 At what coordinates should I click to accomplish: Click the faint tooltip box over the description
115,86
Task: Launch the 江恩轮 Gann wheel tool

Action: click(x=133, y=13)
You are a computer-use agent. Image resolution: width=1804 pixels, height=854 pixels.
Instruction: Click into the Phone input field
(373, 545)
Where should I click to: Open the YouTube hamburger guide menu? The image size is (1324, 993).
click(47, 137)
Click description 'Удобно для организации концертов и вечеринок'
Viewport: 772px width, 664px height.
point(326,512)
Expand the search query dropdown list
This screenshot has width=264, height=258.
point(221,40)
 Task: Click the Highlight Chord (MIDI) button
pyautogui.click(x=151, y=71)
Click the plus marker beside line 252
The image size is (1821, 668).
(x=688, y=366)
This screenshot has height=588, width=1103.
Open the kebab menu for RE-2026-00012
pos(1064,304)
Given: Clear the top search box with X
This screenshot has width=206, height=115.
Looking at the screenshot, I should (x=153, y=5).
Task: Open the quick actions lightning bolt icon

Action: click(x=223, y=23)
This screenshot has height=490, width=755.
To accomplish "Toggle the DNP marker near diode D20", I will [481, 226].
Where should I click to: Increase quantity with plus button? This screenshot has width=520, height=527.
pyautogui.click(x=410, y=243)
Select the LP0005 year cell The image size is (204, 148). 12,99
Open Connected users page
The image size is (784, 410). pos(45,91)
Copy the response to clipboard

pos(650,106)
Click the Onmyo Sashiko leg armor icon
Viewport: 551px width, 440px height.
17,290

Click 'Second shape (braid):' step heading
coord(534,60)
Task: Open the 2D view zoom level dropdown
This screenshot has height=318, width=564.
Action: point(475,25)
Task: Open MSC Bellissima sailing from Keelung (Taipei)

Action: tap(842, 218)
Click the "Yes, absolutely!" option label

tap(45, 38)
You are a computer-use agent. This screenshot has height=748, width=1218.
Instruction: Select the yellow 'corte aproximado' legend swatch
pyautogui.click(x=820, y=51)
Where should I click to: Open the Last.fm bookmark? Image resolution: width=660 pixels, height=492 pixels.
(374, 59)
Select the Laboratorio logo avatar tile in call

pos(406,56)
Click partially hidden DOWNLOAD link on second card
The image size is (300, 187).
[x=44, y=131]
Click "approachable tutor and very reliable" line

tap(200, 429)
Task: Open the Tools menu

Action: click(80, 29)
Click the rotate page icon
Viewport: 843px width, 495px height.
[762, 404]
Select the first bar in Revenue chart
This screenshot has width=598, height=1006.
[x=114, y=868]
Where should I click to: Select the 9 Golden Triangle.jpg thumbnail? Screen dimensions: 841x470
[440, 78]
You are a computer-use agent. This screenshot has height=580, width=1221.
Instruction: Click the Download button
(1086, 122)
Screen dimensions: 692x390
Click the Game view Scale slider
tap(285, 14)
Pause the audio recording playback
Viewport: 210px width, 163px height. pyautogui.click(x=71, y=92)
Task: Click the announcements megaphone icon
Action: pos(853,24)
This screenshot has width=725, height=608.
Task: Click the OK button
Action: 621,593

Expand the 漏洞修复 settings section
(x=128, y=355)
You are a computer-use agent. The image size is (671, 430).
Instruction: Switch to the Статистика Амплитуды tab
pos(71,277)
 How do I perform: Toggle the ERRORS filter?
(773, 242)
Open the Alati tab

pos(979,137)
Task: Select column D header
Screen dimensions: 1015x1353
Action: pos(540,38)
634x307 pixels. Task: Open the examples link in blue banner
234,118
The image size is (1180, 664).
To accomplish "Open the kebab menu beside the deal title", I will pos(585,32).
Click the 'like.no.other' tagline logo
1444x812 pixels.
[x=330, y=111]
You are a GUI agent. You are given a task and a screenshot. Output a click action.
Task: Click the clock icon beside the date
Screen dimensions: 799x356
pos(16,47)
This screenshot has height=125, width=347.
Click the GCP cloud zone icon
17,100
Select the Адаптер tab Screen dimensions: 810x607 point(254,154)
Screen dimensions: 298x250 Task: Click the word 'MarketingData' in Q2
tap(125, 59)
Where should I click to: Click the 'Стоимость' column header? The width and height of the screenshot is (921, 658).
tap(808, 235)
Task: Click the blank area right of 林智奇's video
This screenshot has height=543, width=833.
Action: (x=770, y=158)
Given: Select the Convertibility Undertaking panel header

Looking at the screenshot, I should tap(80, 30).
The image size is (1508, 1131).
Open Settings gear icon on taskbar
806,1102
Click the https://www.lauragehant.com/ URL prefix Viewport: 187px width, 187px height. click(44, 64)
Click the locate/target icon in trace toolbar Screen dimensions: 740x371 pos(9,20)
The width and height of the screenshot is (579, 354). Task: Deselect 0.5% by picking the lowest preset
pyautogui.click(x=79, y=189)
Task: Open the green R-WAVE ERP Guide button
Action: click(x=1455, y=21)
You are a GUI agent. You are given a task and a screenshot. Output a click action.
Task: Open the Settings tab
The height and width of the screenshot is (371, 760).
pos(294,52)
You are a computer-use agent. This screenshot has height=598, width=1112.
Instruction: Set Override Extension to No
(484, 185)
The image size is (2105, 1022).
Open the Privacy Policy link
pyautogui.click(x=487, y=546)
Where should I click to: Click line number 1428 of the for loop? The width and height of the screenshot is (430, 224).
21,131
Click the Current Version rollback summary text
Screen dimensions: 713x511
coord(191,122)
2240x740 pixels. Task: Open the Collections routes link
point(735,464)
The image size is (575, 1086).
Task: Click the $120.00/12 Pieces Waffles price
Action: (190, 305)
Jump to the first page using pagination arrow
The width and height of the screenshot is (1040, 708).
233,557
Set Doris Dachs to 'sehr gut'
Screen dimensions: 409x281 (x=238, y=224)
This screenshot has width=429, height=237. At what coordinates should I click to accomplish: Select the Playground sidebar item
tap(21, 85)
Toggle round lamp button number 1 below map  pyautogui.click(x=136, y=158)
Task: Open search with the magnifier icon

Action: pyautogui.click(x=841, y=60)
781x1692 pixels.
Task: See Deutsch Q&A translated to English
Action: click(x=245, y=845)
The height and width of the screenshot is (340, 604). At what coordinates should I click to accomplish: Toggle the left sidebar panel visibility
· · · · · · ·
YOUR OBJECTIVE -
Gather every line of the material above that contains the word "header", treating uppercase and lowercase letters as distinct.

RESULT -
Task: Select column D header
Where should I click to: Click the 'Стоимость' column header? The width and height of the screenshot is (921, 658).
Given: Select the Convertibility Undertaking panel header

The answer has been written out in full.